Гилберт резко отнимает руку.
— Не твоего ума дело, Брадан, — жёстко отвечает он. — Вам нечего бояться, это поможет найти того, за кем мы отправились.
— А зачем он тебе? Найдёшь, потом что?
— Не знаю, — Гилберт неожиданно поникает, опускает плечи. — Я правда не знаю. Мне нужно с ним поговорить, потом решу.
— А, чтоб тебя… — обращается Брадан то ли к Гилберту, то ли к парусу. Он берёт канат и принимается его натягивать.
Я поднимаюсь выше, к капитану. Тот радуется при виде меня, ласково заговаривает, гладит по голове. Ему при этом даже не нужно наклоняться, вот какой я большой.
— Смотри, вот это штурвал, — поясняет мне капитан. — С его помощью мы ляжем на нужный курс. Сейчас отправимся на север. Вон туда, — Бартоломео указывает рукой вперёд.
Я с готовностью гляжу и вижу какой-то туман у горизонта.
— Не может быть… — шепчет капитан.
Я пугаюсь. Надеюсь, это не новая гроза идёт нам навстречу.
— Земля! — радуется капитан и обнимает меня.
Я тоже радуюсь: когда доплывём, я смогу и поесть.
Глава 11. Вот и всё, приплыли. Дальше-то куда?
— Это тот берег, который нам нужен? — вцепляется Бартоломео в Гилберта.
— Надеюсь, что да, — отвечает тот. — Но прошу вас, не радуйтесь раньше времени.

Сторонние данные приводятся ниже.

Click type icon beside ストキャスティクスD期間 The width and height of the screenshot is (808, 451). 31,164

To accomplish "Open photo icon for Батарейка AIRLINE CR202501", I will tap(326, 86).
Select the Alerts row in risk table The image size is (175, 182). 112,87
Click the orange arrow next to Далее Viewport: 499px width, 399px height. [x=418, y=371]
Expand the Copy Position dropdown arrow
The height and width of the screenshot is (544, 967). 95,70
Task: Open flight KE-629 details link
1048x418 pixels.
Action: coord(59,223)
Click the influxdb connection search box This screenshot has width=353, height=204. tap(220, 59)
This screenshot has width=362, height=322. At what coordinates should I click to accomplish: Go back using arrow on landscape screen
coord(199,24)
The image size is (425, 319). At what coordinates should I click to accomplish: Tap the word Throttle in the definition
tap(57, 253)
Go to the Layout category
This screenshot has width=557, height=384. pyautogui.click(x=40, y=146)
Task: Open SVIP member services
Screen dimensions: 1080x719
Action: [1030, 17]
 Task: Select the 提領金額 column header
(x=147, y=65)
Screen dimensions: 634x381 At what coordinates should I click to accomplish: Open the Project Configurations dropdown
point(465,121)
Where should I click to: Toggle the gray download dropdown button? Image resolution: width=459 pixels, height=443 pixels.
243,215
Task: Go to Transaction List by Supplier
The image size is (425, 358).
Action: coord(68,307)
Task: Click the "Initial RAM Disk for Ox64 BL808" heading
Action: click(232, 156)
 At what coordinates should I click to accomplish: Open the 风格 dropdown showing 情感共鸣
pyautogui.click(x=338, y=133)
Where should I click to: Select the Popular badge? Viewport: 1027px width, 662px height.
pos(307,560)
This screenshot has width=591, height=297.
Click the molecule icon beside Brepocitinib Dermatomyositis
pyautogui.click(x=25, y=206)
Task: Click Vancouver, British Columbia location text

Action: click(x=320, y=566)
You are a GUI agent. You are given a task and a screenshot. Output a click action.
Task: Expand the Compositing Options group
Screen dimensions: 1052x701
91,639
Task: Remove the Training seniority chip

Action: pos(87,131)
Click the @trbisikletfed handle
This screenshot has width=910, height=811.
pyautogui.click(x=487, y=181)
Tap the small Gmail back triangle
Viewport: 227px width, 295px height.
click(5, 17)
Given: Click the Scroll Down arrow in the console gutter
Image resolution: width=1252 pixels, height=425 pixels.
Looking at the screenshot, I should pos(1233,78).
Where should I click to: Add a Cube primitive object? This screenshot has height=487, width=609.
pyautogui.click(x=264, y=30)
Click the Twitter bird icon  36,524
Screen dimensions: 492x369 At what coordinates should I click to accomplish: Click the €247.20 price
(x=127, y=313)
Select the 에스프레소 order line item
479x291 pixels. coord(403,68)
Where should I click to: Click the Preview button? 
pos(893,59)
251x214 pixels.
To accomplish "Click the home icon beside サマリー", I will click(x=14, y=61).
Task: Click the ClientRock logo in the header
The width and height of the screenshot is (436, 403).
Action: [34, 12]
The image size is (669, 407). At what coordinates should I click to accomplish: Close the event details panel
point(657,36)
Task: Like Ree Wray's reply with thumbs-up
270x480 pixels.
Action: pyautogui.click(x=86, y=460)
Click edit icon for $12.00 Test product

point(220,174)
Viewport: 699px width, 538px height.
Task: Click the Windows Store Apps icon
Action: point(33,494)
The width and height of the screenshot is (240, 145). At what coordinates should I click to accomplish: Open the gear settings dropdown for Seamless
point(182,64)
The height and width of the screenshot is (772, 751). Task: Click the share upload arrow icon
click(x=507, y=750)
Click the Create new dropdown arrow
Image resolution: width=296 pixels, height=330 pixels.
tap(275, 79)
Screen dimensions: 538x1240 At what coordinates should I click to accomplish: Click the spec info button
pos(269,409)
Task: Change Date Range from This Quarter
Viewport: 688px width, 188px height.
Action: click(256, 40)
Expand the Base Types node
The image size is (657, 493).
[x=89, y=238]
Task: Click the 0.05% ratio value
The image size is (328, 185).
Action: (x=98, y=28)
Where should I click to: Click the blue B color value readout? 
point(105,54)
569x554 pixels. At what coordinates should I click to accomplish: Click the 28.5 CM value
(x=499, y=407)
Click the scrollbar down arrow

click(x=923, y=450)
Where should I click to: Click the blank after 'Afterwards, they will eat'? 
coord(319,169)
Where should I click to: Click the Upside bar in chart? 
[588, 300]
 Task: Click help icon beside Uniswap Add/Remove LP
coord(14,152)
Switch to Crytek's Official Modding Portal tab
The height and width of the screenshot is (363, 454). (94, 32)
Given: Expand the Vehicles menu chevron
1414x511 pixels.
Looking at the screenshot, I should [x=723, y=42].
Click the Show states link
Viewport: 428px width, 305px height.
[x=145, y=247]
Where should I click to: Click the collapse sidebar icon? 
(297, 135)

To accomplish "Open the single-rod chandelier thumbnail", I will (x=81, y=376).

Мы пока не знаем, что там найдём.
Корабль, лишённый двух парусов, движется медленно и то и дело сбивается с курса. Брадан ругается. Если бы птицы могли ругаться, я бы тоже ругался: я голоден.
— Гилберт, можете ли вы что-то сделать? — не выдерживает капитан. — Иначе нам никогда не доплыть.
Тот раздумывает.
— Я постараюсь, — наконец говорит он. — Послушайте. Если вдруг случится так, что возвращаться вам придётся без меня, запомните: корень колокольчика. Сушёный корень, истолчённый в порошок, поможет вам пробудить спящих раньше срока.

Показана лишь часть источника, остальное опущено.